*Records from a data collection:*
··········

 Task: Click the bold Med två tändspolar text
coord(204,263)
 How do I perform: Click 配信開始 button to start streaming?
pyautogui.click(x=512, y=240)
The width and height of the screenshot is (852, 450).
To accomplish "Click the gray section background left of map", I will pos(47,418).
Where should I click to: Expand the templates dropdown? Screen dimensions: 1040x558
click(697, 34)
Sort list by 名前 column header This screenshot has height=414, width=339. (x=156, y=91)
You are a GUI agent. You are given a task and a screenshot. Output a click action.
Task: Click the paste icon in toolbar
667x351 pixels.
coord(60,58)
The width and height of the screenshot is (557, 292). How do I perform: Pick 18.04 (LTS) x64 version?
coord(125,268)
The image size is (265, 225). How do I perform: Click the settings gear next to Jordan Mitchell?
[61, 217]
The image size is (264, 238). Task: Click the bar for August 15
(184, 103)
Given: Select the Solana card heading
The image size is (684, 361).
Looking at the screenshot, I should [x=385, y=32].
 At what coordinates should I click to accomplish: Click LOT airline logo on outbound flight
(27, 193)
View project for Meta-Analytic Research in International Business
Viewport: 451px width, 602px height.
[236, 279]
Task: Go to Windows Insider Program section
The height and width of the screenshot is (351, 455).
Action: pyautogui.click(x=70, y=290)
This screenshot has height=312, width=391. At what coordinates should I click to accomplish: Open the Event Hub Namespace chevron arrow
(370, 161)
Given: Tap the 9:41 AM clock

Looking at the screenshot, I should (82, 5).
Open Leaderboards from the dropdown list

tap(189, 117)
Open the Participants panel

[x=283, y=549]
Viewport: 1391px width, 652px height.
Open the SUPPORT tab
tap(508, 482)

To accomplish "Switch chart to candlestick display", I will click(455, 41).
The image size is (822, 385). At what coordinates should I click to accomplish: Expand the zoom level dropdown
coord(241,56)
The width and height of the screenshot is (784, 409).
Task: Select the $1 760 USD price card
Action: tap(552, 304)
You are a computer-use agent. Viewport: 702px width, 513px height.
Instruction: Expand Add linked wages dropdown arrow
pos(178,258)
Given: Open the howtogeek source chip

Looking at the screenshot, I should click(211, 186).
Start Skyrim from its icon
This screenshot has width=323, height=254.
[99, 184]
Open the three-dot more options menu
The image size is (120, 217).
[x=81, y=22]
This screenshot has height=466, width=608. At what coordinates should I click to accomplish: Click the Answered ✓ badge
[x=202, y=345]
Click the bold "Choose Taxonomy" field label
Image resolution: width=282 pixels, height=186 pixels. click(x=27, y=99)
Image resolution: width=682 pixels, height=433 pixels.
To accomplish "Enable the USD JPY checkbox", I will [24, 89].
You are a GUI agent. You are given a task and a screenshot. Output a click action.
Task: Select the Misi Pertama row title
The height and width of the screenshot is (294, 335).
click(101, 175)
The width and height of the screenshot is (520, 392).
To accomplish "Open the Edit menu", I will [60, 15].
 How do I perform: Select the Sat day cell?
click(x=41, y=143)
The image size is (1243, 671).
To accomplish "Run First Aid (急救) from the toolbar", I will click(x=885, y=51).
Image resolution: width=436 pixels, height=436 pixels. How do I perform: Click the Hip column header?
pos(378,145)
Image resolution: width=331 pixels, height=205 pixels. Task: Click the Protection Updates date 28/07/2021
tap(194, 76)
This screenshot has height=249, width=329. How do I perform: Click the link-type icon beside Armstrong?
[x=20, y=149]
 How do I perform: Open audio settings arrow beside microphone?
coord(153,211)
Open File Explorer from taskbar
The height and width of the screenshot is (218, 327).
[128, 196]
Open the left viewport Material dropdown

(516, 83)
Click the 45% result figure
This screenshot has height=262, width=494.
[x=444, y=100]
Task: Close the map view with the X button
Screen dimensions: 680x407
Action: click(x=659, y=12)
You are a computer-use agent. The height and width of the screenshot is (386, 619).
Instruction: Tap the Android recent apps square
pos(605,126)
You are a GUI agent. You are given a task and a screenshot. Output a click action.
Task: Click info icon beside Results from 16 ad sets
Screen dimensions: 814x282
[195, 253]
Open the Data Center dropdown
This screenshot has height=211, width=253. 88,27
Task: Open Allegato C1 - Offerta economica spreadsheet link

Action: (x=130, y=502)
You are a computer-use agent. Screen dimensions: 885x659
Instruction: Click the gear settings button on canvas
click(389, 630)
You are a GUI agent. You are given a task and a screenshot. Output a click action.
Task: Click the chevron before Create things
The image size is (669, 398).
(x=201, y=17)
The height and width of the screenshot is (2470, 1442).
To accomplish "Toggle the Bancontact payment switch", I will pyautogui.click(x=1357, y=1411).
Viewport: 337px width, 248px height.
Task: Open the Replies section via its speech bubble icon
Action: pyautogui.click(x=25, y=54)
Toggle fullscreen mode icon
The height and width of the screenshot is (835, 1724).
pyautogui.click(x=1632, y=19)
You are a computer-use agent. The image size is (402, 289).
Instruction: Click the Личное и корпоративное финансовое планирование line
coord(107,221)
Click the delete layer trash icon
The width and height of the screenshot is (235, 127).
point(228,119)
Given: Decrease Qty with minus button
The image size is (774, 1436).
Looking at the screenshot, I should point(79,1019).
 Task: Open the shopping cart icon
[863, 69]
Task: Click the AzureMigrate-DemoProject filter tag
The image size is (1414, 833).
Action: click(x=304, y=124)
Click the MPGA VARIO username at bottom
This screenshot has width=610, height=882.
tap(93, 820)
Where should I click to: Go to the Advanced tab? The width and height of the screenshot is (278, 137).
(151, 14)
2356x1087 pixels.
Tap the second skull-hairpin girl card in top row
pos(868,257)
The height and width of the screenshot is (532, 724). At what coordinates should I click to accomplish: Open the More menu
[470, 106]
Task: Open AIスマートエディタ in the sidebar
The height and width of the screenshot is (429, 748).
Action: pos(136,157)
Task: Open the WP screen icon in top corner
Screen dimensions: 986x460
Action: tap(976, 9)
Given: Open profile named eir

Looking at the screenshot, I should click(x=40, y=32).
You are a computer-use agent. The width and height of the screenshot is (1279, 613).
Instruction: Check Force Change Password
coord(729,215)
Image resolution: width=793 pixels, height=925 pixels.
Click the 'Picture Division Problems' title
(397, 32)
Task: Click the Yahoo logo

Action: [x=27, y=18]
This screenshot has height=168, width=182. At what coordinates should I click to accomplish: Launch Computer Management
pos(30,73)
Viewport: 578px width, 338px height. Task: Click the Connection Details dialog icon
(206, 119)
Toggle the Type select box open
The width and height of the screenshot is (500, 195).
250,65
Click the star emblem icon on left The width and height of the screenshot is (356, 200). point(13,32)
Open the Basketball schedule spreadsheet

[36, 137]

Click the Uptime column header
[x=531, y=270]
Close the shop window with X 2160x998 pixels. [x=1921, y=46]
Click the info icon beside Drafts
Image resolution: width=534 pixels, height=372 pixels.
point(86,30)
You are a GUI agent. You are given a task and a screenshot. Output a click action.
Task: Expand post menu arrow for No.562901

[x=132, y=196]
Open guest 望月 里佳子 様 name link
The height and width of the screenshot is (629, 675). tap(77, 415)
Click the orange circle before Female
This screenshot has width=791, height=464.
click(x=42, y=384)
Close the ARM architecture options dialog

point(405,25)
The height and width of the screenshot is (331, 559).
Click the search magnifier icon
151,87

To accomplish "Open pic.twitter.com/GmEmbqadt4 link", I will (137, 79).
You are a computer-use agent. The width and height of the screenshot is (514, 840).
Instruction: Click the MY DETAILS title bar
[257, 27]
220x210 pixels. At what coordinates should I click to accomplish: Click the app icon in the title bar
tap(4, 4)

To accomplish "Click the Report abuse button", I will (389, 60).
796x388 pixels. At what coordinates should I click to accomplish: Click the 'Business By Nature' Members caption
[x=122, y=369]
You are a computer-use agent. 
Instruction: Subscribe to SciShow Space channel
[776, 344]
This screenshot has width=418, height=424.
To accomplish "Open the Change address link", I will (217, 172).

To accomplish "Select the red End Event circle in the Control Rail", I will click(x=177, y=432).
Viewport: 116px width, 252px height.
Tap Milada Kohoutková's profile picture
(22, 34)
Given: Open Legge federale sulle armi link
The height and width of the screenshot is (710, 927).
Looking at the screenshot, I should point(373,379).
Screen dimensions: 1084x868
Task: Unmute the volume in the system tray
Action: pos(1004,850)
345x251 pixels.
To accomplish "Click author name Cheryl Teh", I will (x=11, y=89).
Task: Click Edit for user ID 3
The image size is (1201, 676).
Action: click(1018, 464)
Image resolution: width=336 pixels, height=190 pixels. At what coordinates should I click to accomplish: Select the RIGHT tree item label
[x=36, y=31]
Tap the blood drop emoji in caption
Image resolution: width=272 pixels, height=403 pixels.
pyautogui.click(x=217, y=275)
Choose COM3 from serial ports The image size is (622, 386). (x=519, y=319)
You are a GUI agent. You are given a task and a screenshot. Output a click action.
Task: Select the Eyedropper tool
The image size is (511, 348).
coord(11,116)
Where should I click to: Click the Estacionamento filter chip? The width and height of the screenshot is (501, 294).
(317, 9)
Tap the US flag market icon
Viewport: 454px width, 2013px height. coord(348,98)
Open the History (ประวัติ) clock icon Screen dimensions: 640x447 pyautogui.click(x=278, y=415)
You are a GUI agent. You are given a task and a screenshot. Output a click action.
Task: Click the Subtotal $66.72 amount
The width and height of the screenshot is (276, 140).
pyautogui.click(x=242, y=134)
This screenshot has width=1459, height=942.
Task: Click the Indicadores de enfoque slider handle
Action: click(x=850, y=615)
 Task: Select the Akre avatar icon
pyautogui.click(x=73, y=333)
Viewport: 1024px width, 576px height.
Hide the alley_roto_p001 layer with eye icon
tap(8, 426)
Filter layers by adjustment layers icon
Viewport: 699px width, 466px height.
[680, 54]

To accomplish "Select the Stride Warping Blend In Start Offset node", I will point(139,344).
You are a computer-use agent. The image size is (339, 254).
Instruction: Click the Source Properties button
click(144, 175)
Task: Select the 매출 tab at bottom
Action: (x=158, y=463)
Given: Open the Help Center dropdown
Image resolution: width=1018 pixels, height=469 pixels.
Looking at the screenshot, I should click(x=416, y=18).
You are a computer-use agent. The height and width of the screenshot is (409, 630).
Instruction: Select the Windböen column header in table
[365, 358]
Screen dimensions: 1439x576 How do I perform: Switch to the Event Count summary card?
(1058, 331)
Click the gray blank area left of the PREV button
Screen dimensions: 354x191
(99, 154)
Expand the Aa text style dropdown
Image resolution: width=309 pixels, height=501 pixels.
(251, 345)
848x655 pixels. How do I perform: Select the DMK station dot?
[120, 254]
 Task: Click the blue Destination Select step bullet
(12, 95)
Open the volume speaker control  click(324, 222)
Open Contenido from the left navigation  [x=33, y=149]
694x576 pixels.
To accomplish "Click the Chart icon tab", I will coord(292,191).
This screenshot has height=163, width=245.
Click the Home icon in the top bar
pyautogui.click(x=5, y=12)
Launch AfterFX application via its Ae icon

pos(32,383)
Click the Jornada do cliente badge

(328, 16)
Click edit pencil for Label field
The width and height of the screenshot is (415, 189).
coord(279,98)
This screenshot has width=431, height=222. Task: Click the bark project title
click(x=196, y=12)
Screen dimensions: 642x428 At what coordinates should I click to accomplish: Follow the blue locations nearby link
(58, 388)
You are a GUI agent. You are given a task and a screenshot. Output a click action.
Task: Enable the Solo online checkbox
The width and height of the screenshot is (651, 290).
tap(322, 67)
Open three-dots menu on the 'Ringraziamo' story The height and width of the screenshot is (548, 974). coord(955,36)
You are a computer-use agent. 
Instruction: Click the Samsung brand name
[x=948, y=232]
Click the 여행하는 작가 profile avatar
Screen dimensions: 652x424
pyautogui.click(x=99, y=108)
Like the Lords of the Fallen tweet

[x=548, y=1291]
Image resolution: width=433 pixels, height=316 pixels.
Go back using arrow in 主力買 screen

··········

*REQUIRED ACTION:*
Look over the entries above and tally the lines containing the string "before"; the answer is that total only.

*TASK RESULT:*
2